The quantitative and functional relation between insulin‐like growth factor‐I (IGF) and IGF‐binding proteins during human osteoarthritis

A previous hypothesis stated that during osteoarthritis (OA) increased insulin‐like growth factor (IGF) binding proteins (IGFBPs) sequester IGFs and limit their access to the cell. The objective of this article was to test this by: (1) quantifying IGF and IGFBP‐3 as well as their ratios in human OA cartilages, and (2) measuring the metabolic responses of diseased cartilage to IGF‐I and its IGFBP‐insensitive analogs. Knee or hip OA cartilages were staged for OA by histology. Cartilage slices were either extracted for assays of IGF proteins, or maintained intact as organ cultures. Proteoglycan (PG) metabolism ± IGFs was measured by use of the ³⁵S‐sulfate precursor.

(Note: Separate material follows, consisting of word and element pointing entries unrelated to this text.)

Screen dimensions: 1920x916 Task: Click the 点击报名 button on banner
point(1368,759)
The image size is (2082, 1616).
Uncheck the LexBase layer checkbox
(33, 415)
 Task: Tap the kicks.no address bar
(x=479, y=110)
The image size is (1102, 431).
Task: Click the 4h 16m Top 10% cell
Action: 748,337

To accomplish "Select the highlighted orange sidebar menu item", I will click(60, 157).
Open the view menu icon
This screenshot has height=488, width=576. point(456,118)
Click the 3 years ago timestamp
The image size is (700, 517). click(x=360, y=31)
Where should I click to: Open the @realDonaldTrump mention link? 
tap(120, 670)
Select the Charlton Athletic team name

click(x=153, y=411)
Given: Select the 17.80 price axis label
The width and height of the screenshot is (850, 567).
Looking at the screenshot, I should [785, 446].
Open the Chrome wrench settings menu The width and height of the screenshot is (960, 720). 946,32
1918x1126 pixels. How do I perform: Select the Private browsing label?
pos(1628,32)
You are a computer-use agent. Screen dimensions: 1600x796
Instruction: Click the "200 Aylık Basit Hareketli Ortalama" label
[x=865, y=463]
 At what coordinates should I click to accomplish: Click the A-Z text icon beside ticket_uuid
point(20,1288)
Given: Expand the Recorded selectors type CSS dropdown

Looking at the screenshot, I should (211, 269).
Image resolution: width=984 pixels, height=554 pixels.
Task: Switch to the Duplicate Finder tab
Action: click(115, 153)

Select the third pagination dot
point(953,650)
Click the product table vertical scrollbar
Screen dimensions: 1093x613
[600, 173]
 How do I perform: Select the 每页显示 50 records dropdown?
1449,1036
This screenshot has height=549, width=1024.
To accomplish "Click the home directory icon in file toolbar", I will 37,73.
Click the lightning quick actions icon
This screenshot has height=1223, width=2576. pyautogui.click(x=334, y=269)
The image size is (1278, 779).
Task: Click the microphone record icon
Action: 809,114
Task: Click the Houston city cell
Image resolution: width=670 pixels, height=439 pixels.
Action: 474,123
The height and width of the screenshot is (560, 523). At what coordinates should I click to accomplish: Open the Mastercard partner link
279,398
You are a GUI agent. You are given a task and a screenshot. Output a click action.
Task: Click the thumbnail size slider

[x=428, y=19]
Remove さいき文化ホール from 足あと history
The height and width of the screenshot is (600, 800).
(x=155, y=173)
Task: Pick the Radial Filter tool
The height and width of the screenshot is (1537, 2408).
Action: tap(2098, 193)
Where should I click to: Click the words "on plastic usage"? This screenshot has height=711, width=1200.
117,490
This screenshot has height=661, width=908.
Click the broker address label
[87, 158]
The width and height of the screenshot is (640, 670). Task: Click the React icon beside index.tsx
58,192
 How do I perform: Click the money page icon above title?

IGFBP‐3 (ng/mg protein) was weakly correlated with OA score by regression analysis (R² = 0.122; p = 0.040; n = 35). IGF‐I (ng/mg protein) was constant across all OA groups (ANOVA; p = .428, n = 18) and the IGF‐I/IGFBP‐3 ratios were > 1 in most samples. All OA cartilages responded to hrIGF‐I by increasing PG synthesis [average 2.29‐fold ± 0.55 (±SD) at saturation, n = 12] irrespective of OA score. The des (1–3) IGF‐I analog (which lacks the three N‐terminal amino acids) had similar maximal effects (average 2.23‐fold stimulation ± 0.71, n = 10), but it was more effective in two out of three samples at suboptimal doses. The effect of hrIGF‐I, des (1–3) IGF‐I, or the B‐chain analog on degradation was minimal. In summary, catabolism was insensitive to IGF‐I, and this was probably not due to IGFBPs. By contrast, IGF‐I exerted a robust stimulation of anabolism at sufficiently high doses, even though IGFBPs could tone down the ligand effect at low doses.